Lahirnya kemiskinan, pergaulan bebas, korupsi, pengangguran, kriminalitas dan problem sosial lainnya, sesungguhnya berasal dari penerapan nilai-nilai kebebasan demokrasi dan Kapitalisme. Sehingga musti merubah sistem yang ada dan beralih pada sistem yang terbukti unggul yaitu Khilafah.
Bukan malah sebaliknya, mempertahankan demokrasi-Kapitalis -yang notabene mempertahankan problem- dan memusuhi ide-ide kebenaran yang membawa solusi bagi negeri ini.

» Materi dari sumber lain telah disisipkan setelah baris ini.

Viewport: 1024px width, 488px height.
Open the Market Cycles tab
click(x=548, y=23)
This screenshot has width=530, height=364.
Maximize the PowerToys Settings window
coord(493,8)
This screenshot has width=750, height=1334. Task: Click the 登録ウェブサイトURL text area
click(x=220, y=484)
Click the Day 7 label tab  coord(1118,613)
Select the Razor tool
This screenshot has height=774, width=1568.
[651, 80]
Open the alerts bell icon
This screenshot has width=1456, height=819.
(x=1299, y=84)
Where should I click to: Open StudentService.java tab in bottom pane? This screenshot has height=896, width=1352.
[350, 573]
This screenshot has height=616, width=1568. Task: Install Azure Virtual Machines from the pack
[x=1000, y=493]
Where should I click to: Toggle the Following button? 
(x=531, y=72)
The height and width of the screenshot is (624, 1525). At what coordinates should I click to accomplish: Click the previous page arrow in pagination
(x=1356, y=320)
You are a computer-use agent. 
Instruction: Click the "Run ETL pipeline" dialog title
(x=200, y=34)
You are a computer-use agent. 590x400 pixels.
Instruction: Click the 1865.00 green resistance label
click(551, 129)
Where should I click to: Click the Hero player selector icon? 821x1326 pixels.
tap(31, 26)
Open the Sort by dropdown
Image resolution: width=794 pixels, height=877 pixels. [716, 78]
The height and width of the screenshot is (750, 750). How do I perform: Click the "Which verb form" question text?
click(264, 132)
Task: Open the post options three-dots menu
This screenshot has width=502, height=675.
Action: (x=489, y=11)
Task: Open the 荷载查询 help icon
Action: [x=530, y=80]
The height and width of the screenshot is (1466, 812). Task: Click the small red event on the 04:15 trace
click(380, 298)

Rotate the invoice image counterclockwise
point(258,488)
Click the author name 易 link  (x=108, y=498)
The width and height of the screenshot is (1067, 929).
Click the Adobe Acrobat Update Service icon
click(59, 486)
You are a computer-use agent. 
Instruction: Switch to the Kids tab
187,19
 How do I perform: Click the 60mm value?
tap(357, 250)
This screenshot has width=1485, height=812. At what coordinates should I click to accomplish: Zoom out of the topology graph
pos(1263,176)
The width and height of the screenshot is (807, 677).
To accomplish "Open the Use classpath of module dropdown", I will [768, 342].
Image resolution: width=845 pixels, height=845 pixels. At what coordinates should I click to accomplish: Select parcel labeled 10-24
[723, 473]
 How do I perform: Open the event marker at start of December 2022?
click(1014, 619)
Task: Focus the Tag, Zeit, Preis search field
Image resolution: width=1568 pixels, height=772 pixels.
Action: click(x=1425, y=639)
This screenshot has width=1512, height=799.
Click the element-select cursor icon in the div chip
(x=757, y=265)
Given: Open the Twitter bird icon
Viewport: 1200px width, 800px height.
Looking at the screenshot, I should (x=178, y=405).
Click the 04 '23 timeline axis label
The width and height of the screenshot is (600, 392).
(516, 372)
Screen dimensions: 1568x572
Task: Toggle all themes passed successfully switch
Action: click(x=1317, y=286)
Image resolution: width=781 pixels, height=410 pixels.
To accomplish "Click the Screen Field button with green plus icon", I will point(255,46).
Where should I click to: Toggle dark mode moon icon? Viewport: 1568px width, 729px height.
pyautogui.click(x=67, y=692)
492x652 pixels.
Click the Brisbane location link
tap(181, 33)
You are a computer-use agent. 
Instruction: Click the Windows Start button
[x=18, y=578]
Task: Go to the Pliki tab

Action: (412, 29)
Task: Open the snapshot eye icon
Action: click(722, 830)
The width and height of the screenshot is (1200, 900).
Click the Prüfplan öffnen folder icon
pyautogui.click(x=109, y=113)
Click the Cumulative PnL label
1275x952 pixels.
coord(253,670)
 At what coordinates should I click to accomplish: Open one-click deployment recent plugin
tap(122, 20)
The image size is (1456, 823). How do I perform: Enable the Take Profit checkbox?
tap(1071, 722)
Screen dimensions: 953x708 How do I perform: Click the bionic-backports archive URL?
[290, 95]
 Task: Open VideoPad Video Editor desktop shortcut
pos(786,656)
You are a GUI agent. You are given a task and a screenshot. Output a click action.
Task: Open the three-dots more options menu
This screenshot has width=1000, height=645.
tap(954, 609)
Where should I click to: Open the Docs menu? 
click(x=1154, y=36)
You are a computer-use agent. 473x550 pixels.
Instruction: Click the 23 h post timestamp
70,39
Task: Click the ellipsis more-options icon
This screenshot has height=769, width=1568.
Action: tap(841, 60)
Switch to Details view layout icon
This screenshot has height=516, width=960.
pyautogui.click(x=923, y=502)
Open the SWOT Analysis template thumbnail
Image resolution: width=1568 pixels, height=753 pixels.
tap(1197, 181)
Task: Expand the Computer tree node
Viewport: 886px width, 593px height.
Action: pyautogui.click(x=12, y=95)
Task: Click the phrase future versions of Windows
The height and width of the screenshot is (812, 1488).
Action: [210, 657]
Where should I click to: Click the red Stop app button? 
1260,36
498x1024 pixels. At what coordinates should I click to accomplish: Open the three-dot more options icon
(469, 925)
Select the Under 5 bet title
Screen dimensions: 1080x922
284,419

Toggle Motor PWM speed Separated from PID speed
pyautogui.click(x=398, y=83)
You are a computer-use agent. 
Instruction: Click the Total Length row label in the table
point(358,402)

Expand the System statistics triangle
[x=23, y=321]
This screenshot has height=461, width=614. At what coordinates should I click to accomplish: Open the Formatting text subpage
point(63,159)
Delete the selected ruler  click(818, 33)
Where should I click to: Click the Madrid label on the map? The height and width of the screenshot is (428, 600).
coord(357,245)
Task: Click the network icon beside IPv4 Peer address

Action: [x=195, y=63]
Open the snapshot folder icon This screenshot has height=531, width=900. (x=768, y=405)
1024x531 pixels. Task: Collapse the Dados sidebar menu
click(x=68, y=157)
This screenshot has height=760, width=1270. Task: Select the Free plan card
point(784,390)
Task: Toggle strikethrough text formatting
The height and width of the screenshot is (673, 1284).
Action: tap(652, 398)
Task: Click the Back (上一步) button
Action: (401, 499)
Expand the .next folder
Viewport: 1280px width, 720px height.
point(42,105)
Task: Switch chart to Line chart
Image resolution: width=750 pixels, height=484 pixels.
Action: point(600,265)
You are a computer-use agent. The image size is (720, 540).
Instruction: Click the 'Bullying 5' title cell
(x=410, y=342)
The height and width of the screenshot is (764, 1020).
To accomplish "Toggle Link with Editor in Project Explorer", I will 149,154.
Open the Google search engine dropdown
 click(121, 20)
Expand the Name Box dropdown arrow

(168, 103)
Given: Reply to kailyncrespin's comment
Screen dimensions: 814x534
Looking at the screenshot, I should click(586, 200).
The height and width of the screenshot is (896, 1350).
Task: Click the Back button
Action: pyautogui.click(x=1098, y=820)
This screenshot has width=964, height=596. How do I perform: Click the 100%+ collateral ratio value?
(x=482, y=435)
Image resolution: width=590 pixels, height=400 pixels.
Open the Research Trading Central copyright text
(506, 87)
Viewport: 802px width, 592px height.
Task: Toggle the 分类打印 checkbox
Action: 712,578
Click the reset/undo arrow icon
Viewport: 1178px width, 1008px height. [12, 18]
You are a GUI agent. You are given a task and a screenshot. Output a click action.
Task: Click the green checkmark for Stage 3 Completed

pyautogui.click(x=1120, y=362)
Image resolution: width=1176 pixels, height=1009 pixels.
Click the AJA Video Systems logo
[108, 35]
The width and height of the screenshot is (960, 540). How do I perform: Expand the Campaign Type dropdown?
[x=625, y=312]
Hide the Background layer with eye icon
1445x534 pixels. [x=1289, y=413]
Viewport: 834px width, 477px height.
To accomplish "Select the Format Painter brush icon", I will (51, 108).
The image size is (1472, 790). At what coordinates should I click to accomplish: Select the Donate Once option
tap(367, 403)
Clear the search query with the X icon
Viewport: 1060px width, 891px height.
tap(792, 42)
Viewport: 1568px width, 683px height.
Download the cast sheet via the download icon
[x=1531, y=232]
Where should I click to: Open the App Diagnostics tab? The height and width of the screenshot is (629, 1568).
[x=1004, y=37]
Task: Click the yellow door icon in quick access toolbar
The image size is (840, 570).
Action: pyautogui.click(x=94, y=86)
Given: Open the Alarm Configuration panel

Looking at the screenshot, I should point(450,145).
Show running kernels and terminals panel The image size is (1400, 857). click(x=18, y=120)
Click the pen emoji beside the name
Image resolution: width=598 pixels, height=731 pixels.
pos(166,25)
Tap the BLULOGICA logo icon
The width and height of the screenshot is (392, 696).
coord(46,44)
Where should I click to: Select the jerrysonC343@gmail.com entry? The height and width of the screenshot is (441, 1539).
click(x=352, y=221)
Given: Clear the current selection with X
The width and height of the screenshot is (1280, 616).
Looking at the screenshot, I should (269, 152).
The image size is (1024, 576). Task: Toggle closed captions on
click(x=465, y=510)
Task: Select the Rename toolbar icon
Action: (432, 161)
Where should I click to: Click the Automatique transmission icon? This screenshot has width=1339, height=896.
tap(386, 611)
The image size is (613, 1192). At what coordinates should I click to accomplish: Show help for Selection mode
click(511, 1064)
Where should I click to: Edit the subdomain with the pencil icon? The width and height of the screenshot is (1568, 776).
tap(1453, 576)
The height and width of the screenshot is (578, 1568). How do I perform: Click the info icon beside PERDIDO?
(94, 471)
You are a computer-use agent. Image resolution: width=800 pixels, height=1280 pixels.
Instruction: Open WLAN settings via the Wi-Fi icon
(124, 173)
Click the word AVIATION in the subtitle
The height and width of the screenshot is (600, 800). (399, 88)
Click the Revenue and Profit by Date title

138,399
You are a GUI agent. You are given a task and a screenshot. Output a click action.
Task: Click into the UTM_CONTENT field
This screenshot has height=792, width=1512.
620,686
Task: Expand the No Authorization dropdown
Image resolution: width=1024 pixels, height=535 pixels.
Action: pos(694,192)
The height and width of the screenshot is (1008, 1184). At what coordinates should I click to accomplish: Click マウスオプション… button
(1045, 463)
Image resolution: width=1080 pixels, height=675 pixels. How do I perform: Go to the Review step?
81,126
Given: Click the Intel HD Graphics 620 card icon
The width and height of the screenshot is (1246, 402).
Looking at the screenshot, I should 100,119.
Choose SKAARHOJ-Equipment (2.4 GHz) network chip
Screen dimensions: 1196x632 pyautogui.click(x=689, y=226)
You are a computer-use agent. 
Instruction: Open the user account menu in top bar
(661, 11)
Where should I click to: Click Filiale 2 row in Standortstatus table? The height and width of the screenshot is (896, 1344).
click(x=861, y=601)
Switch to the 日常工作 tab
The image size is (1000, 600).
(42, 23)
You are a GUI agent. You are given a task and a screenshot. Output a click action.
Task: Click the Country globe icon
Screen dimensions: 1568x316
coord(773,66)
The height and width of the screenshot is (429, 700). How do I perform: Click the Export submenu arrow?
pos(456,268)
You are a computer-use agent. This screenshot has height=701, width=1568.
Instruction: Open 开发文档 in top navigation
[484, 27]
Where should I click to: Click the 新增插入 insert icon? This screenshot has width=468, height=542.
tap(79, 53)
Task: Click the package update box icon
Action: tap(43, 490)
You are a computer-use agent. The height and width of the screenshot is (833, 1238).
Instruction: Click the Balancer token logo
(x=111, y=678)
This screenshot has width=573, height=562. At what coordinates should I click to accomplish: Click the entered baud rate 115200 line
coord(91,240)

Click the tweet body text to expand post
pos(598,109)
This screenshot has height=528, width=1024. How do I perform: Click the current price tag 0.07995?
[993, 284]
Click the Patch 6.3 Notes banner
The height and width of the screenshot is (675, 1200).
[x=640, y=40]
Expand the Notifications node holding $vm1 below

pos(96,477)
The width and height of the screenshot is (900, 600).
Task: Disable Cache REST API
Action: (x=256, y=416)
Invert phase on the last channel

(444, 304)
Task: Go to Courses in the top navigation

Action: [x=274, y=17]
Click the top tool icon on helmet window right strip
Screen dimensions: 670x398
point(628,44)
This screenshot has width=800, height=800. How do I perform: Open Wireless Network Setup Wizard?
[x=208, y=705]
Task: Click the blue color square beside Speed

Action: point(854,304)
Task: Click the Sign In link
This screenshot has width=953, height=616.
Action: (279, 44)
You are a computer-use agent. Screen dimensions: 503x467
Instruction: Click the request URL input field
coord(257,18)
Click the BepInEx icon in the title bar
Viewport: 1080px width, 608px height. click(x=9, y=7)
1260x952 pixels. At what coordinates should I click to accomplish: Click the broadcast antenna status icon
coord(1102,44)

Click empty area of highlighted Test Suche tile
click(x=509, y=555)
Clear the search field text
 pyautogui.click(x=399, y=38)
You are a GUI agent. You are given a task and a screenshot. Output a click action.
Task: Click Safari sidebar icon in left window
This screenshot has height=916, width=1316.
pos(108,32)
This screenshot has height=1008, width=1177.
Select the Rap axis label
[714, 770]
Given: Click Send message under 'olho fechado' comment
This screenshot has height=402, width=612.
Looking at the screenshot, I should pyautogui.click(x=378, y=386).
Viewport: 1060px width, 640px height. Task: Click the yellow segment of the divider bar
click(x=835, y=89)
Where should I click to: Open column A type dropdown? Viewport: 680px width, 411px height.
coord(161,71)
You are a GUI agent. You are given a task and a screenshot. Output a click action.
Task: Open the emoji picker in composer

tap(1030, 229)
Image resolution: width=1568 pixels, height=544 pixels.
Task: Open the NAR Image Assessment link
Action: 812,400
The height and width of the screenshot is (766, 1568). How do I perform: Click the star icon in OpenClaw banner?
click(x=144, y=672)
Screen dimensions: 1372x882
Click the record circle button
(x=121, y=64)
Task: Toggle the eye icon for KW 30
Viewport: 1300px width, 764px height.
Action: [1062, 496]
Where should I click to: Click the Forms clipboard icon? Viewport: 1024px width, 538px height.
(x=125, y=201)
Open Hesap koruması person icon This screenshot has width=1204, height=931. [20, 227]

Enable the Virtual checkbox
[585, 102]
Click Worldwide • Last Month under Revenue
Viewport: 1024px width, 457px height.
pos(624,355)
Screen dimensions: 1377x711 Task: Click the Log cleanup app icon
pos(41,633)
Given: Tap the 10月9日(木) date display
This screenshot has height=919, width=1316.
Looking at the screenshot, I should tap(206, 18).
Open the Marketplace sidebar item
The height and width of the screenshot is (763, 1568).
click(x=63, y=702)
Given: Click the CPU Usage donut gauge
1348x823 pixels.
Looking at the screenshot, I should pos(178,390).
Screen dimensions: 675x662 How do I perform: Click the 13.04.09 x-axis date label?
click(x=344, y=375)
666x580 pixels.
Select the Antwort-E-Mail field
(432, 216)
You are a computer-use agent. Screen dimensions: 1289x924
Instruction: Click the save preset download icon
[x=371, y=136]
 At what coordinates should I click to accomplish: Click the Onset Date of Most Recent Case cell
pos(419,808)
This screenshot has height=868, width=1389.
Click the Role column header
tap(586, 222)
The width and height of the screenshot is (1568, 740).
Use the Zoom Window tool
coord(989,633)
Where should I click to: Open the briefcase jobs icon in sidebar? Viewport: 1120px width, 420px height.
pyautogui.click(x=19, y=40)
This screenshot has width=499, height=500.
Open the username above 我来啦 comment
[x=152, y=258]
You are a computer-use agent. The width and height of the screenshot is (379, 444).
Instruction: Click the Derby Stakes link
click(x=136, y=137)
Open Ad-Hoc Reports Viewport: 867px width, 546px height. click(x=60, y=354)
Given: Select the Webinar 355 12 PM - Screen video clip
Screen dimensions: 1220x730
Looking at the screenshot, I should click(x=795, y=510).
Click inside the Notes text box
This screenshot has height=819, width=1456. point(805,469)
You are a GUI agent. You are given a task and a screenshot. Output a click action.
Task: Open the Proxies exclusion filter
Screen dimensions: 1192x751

Tentunya semua itu diawali dengan menghentikan kriminalisasi ajaran-ajaran Islam dan mengembalikan marwah kampus sebagai institusi ilmiah yang memiliki ruang terbuka mengkaji gagasan dan wacana terbaik bagi eksistensi negeri ini.
Gagasan yang mampu menjadi problem solver bagi persoalan bangsa dengan penyelesaian tuntas. Gagasan yang lahir dari kebenaran wahyu bukan sekedar buah akal manusia. Gagasan itu adalah Islam politik yang berasal dari Dzat Yang Maha Benar. [MO/sr]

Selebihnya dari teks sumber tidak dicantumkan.